Hari itu masih sangat pagi. Dingin menyusup, nyaris mempora-poranda pertahanannya untuk memulai geliat paginya. Lima lembar dari sepuluh lembar tugasnya belum disentuhnya. Pada jam 8 pagi itu harus dikumpulkan. Mengulang mata kuliah belum dijamahnya. Wirid Al Quran satu juz ba'da subuh belum ditunaikannya.
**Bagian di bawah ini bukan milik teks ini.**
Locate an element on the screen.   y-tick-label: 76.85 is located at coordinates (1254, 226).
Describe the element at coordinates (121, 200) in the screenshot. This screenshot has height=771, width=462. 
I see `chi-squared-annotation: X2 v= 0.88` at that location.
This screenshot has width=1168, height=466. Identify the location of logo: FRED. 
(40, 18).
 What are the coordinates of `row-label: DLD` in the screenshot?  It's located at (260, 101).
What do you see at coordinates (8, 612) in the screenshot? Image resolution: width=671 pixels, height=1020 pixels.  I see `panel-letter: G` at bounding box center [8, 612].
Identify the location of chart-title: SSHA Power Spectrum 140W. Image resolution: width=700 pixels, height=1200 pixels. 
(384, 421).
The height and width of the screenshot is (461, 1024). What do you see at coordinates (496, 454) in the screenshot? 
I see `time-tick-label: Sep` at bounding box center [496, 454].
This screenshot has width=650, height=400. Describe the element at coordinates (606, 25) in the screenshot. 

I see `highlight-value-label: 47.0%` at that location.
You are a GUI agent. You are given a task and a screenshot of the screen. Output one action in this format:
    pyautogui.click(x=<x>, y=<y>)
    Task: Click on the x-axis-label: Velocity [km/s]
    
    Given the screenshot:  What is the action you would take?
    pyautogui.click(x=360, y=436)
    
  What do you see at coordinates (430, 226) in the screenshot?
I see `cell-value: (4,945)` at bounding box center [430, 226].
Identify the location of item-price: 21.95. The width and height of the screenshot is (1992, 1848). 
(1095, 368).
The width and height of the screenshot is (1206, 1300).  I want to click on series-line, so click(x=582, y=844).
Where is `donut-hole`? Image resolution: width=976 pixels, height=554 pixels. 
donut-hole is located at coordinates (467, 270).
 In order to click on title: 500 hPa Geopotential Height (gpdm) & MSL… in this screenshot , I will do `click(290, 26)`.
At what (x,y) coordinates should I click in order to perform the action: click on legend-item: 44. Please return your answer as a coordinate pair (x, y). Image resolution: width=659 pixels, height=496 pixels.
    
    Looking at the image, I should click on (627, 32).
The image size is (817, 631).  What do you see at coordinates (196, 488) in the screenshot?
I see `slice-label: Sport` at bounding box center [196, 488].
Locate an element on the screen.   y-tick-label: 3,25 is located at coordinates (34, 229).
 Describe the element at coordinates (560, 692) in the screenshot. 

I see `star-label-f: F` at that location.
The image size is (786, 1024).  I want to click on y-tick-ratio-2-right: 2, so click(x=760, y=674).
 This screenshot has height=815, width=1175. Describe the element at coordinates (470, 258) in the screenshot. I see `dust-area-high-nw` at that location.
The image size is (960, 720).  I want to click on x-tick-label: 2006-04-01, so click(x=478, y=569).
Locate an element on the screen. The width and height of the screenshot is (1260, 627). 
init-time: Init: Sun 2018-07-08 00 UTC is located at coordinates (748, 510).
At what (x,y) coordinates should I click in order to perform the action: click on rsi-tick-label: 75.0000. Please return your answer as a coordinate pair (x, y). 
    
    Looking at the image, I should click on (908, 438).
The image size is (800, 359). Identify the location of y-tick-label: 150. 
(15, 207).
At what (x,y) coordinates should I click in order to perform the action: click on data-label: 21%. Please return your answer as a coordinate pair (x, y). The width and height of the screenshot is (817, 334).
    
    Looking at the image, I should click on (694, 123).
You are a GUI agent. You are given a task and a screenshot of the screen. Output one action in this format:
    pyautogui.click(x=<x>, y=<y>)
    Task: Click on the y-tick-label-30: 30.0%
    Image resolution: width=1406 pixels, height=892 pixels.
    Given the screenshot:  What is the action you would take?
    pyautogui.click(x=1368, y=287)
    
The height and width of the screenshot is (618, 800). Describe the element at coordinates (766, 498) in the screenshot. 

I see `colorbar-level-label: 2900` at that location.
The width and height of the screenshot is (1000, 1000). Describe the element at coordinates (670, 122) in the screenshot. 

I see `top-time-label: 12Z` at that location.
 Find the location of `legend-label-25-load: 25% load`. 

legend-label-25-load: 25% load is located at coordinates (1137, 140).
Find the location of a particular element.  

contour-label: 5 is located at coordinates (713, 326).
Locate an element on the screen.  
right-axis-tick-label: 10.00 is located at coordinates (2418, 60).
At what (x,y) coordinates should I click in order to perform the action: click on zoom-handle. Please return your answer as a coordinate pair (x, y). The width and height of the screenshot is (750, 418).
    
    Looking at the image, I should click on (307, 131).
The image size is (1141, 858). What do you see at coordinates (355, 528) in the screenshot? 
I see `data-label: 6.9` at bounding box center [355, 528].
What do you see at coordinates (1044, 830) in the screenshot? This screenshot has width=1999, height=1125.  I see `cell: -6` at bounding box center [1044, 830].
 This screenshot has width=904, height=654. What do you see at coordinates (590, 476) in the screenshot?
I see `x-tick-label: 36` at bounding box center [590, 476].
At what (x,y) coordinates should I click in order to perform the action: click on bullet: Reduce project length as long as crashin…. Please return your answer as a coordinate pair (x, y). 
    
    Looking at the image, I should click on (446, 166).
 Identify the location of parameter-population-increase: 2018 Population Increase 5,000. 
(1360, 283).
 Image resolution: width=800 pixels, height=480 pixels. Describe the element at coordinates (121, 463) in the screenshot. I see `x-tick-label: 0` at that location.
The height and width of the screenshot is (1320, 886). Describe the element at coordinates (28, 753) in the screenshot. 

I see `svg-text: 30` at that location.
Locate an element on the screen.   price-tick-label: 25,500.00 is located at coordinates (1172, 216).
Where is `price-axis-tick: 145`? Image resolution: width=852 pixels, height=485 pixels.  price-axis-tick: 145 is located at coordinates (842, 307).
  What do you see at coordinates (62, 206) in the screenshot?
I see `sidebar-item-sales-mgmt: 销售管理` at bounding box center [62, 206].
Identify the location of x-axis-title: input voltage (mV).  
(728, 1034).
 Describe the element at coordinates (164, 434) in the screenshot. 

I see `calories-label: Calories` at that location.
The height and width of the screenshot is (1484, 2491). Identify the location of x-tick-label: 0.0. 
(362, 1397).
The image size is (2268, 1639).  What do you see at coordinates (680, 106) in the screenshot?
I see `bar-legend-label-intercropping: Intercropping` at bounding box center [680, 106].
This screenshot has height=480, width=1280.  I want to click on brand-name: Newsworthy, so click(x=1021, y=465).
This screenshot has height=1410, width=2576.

Membuatkan sarapan untuk anak semata wayangnya, Samiyah dan suaminya juga belum dimulainya.

Setumpuk rutinitas yang harus diselesaikan dalam sedikit waktu yang tersedia. Melawan dingin sambil menikmati pagi. Memaksa ingatannya akan sabda model utama bagi kehidupan ini. Muhammad bin Abdillah Saw. Burika li ummaty fii bukuriha. Keberkahan bagi umatku di pagi harinya. Sebuah sabda yang memberikannya semangat yang meluap untuk melewati rutinitas yang sama sebagaimana hari-hari biasa.

Tetiba ia menepikan selimutnya. Bersegera menuju dapur. Mengiris pisang. Meletakkannya di atas permukaan roti. Menaburi sedikit keju dan susu coklat. Ditutup dengan roti lain. Dipotong segitiga. Enam potong berhasil dibuatnya. Kemuadian meletakkannya di tempat pemanggang. Menunggu masak. Tangannya mengambil mushaf yang tersedia di dapur. Mengejanya. Ketenangan menyerapi ruang dirinya. Hangat pun juga memendari pembuluh darahnya.

Dua lembar berhasil dibacanya. Tidak seperti hari biasanya. Tapi cukup melahirkan energi. Semoga cukup untuk jenak pagi sampai menjelang dzuhur. Harapnya. Enam potong roti pisang dan tiga gelas juz jeruk ditata di atas meja makan.

"Samiyah, sarapan yuk!" menghentikan anaknya membaca. Samiyah menganggukkan kepala dan bersegera menuju meja makan.

"Ayah, sarapan sudah siap!" mendengar ajakan istri. Suaminya mengamini dan meninggalkan laptopnya.

Semua melingkari meja makan. Sambil menikmati sarapan yang dibuatnya bersama orang terkasihnya. Tangan kirinya sibuk menulis sisa tugas kuliahnya.

"Menulis apa, bu?" tanya Samiyah.

"Surat cinta untuk dosen" Jawabnya asal sambil melempar senyumnya ke arah suaminya.

"Dosennya laki atau perempuan, bu?" tanya suaminya.

"Kalau perempuan kenapa, kalau laki juga kenapa?" jawabnya balik bertanya.

"Ya ga apa-apa, Bu"

"Kayaknya ada yang khawatir dan cemburu ni, Bu" Timpal Samiyah cengengesan.